For MRR facilities, enforcement falls under the California Health and Safety Code’s general air quality penalty provisions. CARB can seek injunctions and assess penalties on a per-day-of-violation basis, with higher penalties for intentional violations.13California Legislative Information. California Health and Safety Code 38580
For SB 253, administrative penalties are capped at $500,000 per reporting year. This cap applies across all types of violations — late filing, failure to file, failure to obtain assurance, and material misstatements. Critically, there is a safe harbor for Scope 3: a reporting entity cannot be penalized for misstatements in its Scope 3 disclosures as long as the figures were prepared with a reasonable basis and disclosed in good faith. Between 2027 and 2030, Scope 3 penalties apply only for outright nonfiling, not for inaccurate estimates.4LegiScan. California Senate Bill 219
For SB 261, the cap is much lower at $50,000 per reporting year, though enforcement is currently paused by the Ninth Circuit’s injunction.4LegiScan. California Senate Bill 219
The Scope 3 safe harbor is one of the most important practical features of this framework. Scope 3 data inherently relies on estimates and third-party information that companies cannot fully control. The safe harbor means a good-faith effort to quantify value-chain emissions won’t expose you to fines, even if the numbers turn out to be wrong. What will expose you to fines is not filing at all.
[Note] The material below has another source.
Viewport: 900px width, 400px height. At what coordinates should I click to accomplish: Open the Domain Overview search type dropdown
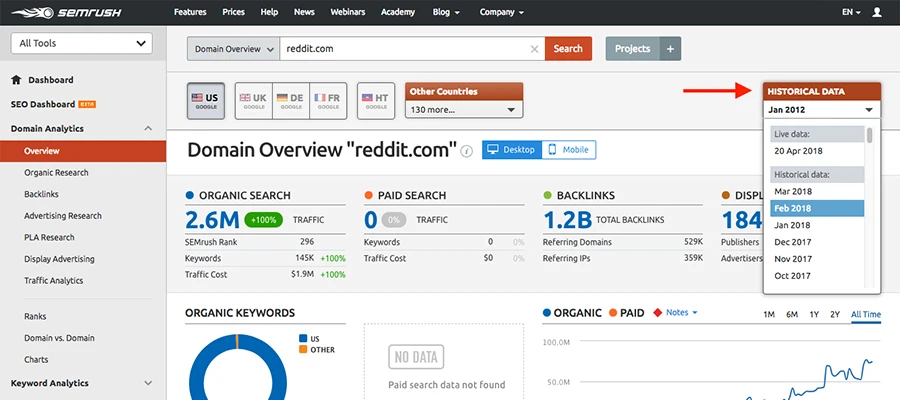(232, 49)
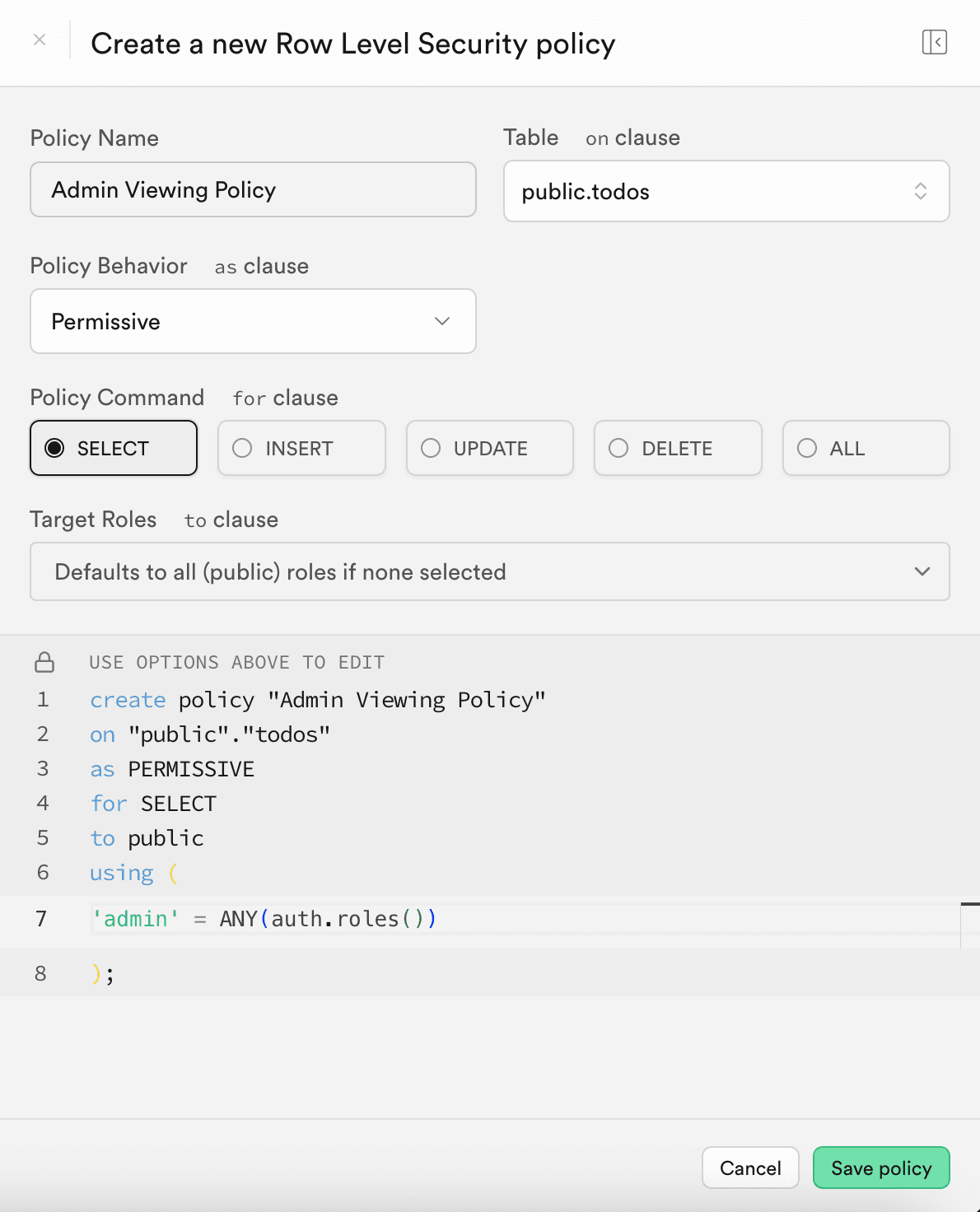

Separate from the emissions reporting laws, Assembly Bill 1305 targets a different corner of the climate space: voluntary carbon offsets and net-zero marketing claims. AB 1305 applies to three groups — entities selling or marketing voluntary carbon offsets in California, entities purchasing offsets and making claims based on them, and any entity making public claims about achieving net-zero emissions or carbon neutrality.14California Legislative Information. Bill Text – AB-1305 Voluntary Carbon Market Disclosures
Sellers must disclose details about the offset project — including the protocol used, project location, quantities of reductions, durability period, and whether independent third-party verification was obtained. Purchasers making offset-based claims must identify the seller, registry, project type, and verification status. Entities making broader net-zero or carbon-neutral claims must publish documentation explaining how the claim was determined to be accurate, including any science-based targets and methodology.
AB 1305 disclosures must be updated at least annually. Violations carry civil penalties of up to $2,500 per day for each day that required information is missing or inaccurate on the entity’s website, with a maximum of $500,000 per violation.14California Legislative Information. Bill Text – AB-1305 Voluntary Carbon Market Disclosures
California’s cap-and-trade program is the enforcement mechanism that gives the MRR’s 25,000-metric-ton threshold real financial teeth. Facilities above that line must hold enough emissions allowances to cover their annual output. Allowance prices have fluctuated, with 2025 vintage allowances trading around $30 to $34 per ton. With a price floor that increases at 5% above inflation each year, the cost of emitting is designed to rise over time, creating a direct financial incentive to reduce.1California Air Resources Board. Cap-and-Trade Program – Chapter 1: How Does the Cap and Trade Program Work?
SB 253 does not create a cap-and-trade obligation for the corporations it covers. The corporate disclosure law is a transparency requirement, not a carbon pricing mechanism. But the data it generates could inform future policy decisions about extending carbon pricing to sectors not currently covered by cap-and-trade.